**PROBLEM TO WORK ON:** Give back an exact copy of the lines in the records below, from the line that has "How do I perform: Switch to the 核心包状态 tab?" through the line that has "Task: Click the word", and nothing besides.
=== LISTED RECORDS ===
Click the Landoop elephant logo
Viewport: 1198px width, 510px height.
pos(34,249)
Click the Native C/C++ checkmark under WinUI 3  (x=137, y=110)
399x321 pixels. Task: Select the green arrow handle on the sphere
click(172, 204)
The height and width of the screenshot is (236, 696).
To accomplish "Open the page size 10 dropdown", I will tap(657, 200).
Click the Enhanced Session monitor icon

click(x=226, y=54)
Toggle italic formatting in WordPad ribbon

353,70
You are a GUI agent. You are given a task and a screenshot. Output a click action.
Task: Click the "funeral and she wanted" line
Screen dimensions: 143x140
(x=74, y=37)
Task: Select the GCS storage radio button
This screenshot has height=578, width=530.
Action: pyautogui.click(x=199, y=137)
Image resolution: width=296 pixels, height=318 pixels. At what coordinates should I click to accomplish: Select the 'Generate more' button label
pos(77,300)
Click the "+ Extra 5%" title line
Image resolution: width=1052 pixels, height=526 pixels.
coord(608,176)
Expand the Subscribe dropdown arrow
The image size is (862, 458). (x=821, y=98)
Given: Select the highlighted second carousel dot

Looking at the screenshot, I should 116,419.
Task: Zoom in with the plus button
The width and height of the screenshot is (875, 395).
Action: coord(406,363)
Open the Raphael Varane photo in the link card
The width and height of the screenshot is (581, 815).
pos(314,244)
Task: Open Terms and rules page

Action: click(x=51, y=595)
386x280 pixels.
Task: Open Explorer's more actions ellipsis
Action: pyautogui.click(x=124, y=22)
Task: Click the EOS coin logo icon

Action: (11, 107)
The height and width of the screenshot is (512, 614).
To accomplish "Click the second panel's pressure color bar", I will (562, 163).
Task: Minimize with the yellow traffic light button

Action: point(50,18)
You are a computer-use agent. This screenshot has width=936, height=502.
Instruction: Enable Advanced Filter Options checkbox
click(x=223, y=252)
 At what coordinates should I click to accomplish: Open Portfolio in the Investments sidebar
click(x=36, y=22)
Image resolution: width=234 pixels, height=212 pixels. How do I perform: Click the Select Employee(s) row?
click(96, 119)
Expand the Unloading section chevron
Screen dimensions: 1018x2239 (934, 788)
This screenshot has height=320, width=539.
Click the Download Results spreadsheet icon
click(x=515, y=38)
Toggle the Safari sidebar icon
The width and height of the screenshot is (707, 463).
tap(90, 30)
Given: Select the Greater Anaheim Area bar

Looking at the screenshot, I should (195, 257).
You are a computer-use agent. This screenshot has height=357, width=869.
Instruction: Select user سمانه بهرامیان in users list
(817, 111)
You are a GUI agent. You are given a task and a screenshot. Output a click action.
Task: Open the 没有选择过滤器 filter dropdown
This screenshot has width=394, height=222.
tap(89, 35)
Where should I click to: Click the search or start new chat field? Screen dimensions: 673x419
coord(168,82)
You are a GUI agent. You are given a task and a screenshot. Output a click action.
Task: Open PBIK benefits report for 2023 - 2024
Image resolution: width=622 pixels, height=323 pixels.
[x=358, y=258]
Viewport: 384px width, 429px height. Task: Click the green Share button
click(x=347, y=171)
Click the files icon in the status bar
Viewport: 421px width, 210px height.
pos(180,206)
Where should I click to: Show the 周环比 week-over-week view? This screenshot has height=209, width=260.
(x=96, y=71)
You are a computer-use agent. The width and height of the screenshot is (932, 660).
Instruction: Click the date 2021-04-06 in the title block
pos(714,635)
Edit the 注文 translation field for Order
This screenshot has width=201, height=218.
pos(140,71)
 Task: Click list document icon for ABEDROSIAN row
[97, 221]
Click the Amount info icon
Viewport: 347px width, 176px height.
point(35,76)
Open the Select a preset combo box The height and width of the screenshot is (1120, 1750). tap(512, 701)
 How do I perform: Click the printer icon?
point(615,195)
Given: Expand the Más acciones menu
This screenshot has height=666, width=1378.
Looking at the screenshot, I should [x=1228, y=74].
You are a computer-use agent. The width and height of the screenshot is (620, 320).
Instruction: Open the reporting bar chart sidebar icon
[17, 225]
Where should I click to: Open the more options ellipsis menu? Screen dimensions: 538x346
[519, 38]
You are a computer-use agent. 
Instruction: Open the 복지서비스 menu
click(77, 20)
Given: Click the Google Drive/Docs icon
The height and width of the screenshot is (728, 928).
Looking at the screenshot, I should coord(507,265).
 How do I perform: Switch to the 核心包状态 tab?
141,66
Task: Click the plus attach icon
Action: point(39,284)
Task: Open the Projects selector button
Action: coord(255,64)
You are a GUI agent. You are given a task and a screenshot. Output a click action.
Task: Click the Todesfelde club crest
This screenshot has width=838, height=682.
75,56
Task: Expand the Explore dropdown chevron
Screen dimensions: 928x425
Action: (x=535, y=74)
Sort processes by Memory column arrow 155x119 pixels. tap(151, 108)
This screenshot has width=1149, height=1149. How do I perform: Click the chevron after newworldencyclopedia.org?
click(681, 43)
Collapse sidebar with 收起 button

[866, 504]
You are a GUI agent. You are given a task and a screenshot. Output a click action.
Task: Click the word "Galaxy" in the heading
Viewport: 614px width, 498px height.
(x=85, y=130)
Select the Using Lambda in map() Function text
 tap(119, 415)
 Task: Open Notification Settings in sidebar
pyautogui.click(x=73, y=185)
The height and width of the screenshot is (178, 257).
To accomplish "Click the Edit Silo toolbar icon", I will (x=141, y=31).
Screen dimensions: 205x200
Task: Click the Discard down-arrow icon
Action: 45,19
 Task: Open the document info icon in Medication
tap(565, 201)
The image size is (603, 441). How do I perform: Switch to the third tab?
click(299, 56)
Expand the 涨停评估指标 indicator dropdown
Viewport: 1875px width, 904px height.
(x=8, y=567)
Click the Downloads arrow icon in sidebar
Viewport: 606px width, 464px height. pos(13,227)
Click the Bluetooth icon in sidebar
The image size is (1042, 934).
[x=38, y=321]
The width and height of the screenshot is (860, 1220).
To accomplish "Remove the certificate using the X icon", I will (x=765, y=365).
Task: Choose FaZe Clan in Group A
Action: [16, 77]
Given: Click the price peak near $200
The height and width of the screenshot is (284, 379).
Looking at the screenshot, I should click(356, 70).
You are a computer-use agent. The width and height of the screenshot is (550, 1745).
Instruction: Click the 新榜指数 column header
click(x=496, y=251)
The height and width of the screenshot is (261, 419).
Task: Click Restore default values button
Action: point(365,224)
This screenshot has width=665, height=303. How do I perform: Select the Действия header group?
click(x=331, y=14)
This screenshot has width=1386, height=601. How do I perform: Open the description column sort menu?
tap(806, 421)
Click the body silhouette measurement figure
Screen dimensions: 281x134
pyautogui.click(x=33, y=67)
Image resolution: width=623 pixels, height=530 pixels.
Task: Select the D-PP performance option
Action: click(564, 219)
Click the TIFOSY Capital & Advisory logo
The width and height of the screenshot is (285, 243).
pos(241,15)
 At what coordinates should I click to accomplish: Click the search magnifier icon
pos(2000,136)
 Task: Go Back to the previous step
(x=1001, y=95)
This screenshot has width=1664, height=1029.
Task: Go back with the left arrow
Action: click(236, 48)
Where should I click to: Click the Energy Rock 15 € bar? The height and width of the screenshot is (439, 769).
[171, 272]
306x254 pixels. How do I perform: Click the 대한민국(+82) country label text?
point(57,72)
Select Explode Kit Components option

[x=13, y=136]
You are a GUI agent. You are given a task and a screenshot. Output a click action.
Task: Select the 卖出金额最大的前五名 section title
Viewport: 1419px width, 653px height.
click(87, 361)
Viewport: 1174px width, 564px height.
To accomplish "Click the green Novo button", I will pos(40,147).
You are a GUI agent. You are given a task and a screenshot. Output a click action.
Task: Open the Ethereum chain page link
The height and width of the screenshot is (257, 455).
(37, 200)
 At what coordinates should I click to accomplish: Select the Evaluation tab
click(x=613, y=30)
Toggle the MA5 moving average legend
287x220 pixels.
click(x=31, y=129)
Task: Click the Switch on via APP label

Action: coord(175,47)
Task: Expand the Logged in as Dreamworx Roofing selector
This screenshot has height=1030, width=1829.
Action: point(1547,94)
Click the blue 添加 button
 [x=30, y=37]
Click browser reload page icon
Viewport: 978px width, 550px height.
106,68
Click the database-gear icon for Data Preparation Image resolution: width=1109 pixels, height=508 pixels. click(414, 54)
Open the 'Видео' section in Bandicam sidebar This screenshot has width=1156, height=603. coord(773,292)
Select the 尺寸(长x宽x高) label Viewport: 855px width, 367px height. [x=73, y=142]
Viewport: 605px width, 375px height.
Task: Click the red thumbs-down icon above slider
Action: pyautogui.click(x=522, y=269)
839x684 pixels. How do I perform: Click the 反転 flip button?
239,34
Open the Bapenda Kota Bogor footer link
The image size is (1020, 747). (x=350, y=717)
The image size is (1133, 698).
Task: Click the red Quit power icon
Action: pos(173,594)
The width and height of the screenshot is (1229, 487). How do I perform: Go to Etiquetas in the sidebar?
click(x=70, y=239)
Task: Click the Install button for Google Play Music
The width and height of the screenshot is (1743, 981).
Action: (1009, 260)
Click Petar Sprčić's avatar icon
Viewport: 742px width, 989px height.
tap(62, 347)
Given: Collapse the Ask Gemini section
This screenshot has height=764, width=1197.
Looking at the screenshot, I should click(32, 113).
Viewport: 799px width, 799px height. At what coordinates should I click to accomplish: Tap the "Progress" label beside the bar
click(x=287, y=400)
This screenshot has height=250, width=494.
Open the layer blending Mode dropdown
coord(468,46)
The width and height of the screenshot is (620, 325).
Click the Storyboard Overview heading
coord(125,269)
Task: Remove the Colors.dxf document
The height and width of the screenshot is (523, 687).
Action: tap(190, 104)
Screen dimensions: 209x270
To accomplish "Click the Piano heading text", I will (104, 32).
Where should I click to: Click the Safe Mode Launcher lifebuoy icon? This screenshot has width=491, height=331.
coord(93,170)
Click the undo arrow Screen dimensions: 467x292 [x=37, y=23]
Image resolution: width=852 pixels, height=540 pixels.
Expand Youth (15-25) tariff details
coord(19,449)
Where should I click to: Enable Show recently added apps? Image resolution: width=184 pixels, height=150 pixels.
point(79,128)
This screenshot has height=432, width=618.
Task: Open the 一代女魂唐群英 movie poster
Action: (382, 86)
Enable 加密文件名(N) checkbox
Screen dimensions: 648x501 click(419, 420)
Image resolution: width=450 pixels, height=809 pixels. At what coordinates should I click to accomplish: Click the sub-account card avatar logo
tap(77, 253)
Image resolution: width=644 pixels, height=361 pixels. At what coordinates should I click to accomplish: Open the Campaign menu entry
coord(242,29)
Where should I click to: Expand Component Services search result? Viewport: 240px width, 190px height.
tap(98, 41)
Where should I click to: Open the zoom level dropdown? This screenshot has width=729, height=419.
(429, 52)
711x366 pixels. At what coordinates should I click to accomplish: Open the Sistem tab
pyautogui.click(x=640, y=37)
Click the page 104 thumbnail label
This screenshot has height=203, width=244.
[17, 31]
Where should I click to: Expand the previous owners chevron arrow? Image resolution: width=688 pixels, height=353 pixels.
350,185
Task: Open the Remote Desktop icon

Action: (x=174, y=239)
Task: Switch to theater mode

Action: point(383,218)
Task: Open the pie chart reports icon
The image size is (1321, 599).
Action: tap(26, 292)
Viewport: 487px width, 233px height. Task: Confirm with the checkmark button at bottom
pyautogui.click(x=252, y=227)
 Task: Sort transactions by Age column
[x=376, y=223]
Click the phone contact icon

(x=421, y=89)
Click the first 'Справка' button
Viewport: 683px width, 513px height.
===
**ANSWER SECTION:**
 How do I perform: Switch to the 核心包状态 tab?
141,66
Task: Click the plus attach icon
Action: point(39,284)
Task: Open the Projects selector button
Action: coord(255,64)
You are a GUI agent. You are given a task and a screenshot. Output a click action.
Task: Click the Todesfelde club crest
This screenshot has width=838, height=682.
75,56
Task: Expand the Explore dropdown chevron
Screen dimensions: 928x425
Action: (x=535, y=74)
Sort processes by Memory column arrow 155x119 pixels. tap(151, 108)
This screenshot has width=1149, height=1149. How do I perform: Click the chevron after newworldencyclopedia.org?
click(681, 43)
Collapse sidebar with 收起 button

[866, 504]
You are a GUI agent. You are given a task and a screenshot. Output a click action.
Task: Click the word "Galaxy" in the heading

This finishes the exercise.